===== Data supplied =====

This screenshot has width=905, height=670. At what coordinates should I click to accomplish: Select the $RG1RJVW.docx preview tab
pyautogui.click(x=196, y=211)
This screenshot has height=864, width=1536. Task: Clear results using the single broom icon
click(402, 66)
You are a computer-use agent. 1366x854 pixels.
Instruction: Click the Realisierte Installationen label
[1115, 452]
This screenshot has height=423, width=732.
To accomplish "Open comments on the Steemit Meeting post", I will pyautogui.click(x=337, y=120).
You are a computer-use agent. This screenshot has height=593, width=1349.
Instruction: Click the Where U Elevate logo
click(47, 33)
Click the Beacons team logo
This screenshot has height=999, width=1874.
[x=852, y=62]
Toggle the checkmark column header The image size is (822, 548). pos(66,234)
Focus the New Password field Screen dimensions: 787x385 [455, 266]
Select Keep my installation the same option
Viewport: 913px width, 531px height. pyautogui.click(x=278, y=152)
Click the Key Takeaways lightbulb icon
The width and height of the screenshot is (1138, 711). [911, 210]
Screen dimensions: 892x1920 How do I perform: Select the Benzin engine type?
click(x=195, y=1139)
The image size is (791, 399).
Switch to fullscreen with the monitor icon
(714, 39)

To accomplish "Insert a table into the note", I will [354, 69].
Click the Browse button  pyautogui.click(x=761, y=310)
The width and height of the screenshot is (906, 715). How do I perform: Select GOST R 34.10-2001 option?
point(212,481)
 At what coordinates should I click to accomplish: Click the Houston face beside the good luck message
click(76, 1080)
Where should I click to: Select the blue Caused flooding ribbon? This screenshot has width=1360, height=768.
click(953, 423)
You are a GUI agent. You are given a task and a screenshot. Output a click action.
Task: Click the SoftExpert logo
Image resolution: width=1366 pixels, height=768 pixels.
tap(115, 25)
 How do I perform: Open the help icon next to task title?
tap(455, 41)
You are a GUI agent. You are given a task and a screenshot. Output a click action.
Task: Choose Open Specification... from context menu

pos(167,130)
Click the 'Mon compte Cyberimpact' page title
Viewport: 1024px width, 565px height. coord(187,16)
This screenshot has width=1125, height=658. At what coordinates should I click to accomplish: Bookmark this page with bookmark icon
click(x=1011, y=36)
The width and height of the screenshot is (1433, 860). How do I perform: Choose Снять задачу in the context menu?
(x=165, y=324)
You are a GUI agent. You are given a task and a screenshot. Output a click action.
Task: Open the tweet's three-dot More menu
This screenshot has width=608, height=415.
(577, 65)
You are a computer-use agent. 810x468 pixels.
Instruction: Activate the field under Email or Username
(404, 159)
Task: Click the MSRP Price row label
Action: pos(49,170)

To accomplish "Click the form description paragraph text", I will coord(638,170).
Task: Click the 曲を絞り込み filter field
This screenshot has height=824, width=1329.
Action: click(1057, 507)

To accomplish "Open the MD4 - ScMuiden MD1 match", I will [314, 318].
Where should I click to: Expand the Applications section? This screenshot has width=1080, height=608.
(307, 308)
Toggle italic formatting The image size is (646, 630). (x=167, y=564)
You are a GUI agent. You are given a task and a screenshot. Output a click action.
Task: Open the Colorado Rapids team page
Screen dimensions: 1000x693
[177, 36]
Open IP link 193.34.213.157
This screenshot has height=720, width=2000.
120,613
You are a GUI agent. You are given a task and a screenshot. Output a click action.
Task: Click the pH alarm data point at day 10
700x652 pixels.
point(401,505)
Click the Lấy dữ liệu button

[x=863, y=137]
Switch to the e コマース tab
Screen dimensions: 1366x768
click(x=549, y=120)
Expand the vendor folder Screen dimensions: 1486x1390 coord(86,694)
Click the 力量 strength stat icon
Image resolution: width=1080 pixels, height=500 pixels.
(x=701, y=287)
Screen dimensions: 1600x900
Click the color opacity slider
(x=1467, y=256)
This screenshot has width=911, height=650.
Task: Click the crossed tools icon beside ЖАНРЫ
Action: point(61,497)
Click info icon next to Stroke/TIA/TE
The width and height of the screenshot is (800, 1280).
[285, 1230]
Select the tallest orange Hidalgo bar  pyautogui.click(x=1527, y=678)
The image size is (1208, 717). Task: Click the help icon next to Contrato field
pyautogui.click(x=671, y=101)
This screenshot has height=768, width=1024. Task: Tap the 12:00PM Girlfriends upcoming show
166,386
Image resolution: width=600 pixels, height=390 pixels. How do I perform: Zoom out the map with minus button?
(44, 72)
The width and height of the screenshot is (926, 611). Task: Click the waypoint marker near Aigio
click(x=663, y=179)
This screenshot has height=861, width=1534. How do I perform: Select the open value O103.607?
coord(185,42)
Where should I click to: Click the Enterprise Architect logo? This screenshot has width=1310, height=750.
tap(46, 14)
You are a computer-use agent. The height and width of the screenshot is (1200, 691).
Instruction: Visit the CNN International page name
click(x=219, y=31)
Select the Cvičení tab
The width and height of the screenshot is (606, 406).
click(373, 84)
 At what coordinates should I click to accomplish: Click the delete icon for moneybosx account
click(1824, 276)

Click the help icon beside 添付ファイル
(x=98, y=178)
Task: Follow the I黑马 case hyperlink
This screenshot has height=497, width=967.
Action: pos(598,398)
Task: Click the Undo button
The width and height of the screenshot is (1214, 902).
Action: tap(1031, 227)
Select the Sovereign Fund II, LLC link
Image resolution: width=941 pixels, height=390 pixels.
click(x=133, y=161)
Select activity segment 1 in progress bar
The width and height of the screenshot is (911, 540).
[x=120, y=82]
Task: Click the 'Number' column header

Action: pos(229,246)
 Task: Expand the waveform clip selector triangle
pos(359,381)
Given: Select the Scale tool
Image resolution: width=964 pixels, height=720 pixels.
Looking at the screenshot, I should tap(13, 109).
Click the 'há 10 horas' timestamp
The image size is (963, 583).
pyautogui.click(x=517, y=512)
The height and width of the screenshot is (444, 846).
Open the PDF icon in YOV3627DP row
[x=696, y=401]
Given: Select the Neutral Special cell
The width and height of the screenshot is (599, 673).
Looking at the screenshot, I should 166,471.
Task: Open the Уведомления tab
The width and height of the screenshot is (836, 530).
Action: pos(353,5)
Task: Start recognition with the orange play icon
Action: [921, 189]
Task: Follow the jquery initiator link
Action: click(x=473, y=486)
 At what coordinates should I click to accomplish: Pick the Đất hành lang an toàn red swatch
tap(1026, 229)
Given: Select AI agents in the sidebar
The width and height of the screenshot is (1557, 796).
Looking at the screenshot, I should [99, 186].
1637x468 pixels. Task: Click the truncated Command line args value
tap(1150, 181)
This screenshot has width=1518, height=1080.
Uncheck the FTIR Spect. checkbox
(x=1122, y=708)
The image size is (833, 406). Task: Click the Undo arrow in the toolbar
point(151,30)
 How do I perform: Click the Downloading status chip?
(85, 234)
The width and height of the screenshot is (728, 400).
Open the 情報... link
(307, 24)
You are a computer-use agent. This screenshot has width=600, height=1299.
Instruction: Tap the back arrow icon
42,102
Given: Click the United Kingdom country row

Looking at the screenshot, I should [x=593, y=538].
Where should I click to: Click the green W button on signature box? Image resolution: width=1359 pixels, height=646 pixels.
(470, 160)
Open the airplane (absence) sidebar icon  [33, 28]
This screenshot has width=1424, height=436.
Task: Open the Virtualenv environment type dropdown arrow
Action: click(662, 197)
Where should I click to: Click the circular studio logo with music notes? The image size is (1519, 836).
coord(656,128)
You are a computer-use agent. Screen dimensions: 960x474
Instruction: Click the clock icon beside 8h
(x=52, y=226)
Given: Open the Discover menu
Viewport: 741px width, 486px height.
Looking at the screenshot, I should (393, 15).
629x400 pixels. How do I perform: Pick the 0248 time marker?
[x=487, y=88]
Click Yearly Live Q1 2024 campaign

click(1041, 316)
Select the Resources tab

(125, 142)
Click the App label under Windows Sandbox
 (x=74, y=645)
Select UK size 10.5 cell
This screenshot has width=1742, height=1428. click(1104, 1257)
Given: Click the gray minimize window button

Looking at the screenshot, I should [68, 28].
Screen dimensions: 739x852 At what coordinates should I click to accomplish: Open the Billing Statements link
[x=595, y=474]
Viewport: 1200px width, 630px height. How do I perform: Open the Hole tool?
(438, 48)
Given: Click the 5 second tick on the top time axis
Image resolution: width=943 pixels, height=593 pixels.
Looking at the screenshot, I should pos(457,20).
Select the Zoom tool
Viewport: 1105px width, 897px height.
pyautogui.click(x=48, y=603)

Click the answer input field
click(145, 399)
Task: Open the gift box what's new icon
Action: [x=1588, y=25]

=====

Task to carry out
Show the lines of the listing above with "Toggle".

Result
Toggle the checkmark column header The image size is (822, 548). pos(66,234)
Toggle italic formatting The image size is (646, 630). (x=167, y=564)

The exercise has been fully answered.